將外源基因引入細菌或其他細胞的過程，是分子生物學和基因工程中的一項核心技術，通常稱為「基因導入」或「轉化」。該技術旨在將一段特定的DNA序列（外源基因）送入目標細胞內，使其能夠被細胞識別、表達並可能整合到基因組中，從而改變細胞的性狀或功能。

根據目標細胞類型的不同，有多種技術可用於導入外源基因。

化學合成DNA

這是最直接的方法之一。研究人員可以根據已知的基因序列，在體外化學合成相應的DNA鏈。此方法的優勢在於能夠精確製備基因，包括其各種變體，無需依賴天然模板。

重組DNA技術

這是最核心和通用的策略。基本流程是先將目標基因插入到一個載體DNA（如質粒、病毒基因組）中，構建成重組DNA分子，再將此載體導入宿主細胞。
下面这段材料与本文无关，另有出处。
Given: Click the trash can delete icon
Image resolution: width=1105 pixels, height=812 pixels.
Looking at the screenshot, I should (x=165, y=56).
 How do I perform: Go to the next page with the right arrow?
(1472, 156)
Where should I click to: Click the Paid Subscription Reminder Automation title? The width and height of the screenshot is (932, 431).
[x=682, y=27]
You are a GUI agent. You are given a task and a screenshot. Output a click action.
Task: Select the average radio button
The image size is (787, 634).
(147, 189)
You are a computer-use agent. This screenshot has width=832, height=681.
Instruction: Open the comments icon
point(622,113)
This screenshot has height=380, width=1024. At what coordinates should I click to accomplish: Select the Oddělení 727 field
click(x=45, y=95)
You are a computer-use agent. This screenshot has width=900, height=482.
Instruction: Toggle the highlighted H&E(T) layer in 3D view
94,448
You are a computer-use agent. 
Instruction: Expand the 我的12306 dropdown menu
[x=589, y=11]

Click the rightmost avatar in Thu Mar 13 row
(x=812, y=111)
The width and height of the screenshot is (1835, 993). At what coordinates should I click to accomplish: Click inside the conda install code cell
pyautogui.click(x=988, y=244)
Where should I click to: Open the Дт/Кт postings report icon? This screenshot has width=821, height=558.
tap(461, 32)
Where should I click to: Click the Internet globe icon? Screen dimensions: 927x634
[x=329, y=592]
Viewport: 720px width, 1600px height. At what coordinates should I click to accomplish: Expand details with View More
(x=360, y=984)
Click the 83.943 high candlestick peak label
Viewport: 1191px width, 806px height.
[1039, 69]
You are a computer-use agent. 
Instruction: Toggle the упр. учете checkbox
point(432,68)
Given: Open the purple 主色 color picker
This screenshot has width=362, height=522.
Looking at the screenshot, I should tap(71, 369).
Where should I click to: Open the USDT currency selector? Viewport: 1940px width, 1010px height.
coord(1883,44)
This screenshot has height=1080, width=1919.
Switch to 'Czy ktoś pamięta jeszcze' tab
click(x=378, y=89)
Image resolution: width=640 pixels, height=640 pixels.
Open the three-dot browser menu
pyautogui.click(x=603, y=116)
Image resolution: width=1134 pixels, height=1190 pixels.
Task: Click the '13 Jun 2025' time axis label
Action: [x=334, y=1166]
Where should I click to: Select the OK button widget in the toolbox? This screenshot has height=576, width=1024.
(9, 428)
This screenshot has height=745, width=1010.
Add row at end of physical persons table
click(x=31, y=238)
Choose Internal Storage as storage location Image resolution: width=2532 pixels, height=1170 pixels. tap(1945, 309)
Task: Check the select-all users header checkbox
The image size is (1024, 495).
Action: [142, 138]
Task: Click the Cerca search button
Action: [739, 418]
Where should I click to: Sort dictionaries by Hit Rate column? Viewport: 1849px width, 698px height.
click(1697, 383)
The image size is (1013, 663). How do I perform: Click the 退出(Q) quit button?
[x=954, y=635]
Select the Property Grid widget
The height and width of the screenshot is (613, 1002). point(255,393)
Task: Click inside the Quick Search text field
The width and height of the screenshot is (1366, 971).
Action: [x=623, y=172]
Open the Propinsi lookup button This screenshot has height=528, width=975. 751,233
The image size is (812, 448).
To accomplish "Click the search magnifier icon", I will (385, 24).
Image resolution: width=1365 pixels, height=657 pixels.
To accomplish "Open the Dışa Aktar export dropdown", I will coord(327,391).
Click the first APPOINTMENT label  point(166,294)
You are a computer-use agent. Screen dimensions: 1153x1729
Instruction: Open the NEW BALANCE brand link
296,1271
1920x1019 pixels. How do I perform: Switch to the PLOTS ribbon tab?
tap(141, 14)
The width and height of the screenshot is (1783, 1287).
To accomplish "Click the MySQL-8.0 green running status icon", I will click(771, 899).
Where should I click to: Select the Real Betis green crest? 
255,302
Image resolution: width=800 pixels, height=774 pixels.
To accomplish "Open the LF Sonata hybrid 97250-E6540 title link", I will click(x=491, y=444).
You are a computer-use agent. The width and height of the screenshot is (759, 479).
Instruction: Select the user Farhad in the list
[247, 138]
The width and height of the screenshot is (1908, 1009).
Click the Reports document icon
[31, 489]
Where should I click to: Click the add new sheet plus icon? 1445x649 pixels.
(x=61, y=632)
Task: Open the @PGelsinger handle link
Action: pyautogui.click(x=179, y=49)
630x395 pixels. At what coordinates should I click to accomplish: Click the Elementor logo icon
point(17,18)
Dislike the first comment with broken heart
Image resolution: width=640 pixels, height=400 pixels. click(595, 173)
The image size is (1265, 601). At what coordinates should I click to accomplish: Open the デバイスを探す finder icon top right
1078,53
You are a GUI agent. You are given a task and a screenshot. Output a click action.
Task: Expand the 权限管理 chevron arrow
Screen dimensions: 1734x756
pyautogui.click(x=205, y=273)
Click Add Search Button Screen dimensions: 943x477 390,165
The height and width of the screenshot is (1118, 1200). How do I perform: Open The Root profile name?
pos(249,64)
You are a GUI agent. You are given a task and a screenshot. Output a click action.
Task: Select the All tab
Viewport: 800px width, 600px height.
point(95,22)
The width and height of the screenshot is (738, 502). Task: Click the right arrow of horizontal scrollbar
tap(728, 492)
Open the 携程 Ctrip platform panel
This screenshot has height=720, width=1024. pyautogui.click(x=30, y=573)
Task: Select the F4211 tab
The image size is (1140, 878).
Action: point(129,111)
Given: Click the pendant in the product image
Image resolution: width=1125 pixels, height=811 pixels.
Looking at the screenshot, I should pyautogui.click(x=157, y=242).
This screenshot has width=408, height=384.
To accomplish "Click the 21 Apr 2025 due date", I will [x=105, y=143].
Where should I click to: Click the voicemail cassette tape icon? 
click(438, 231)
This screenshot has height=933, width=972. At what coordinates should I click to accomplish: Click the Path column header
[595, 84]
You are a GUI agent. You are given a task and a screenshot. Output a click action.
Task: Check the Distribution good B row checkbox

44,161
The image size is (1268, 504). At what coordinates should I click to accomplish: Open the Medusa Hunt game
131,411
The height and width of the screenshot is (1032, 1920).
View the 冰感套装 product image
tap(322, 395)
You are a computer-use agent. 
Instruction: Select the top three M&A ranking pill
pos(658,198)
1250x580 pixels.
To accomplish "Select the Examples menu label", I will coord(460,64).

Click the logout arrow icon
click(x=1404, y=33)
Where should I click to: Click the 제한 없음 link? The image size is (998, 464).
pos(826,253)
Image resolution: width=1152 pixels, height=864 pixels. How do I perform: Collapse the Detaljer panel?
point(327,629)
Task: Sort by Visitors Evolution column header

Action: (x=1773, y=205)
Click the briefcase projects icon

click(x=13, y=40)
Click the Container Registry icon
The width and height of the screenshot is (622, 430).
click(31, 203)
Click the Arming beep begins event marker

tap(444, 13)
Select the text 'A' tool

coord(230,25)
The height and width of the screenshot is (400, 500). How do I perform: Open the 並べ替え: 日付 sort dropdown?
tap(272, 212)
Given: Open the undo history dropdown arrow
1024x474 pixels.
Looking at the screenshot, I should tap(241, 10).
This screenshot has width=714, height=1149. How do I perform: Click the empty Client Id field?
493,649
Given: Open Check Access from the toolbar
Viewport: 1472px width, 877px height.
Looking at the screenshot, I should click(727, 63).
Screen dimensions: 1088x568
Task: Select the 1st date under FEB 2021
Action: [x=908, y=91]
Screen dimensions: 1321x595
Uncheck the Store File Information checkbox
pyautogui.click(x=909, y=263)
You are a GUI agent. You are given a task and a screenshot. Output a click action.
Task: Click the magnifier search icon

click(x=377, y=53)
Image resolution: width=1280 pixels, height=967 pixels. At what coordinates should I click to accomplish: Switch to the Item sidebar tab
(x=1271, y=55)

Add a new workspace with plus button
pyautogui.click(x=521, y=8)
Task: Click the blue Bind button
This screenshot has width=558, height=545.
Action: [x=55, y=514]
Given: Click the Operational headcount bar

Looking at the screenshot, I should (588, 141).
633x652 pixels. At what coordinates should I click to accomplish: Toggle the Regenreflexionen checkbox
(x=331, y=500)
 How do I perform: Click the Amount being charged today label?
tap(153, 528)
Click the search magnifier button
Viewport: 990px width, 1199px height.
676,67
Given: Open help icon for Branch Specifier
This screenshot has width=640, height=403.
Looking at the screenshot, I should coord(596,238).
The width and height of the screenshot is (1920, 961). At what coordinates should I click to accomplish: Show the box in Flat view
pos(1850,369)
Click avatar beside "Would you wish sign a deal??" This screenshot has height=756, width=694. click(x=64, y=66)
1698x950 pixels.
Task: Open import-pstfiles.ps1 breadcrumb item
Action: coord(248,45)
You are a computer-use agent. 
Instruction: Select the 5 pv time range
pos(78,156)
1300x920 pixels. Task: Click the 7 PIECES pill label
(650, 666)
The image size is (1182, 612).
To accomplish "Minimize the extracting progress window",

• **細菌與常用細胞**：常用電穿孔法。通過短暫的高壓電脈衝，使細胞膜出現可逆的微小孔洞，外源DNA得以進入細胞質。
• **哺乳動物細胞**：除電穿孔外，還可使用顯微注射（用玻璃微吸管直接將DNA注入細胞核）或病毒載體（如經過改造的逆轉錄病毒、腺病毒）進行轉導。
• **植物細胞**：因有細胞壁屏障，常用顆粒轟擊法（基因槍法）。將DNA包裹在金或鎢微粒表面，通過高壓氣體加速轟擊，使微粒穿透細胞壁進入內部。

對於許多研究（如基因功能研究、構建穩定細胞系），僅將基因導入細胞質還不夠，通常希望外源基因能整合到宿主細胞的基因組中，實現穩定遺傳和表達。

• 在細菌、酵母等簡單生物中，可利用細胞自身的同源重組機制。通過設計載體，使外源基因兩端帶有與基因組靶位點同源的序列，從而引導其精確替換掉原有的基因。
• 在高等真核細胞中，整合過程可能通過同源重組或隨機插入發生，後者更為常見，但位置難以控制。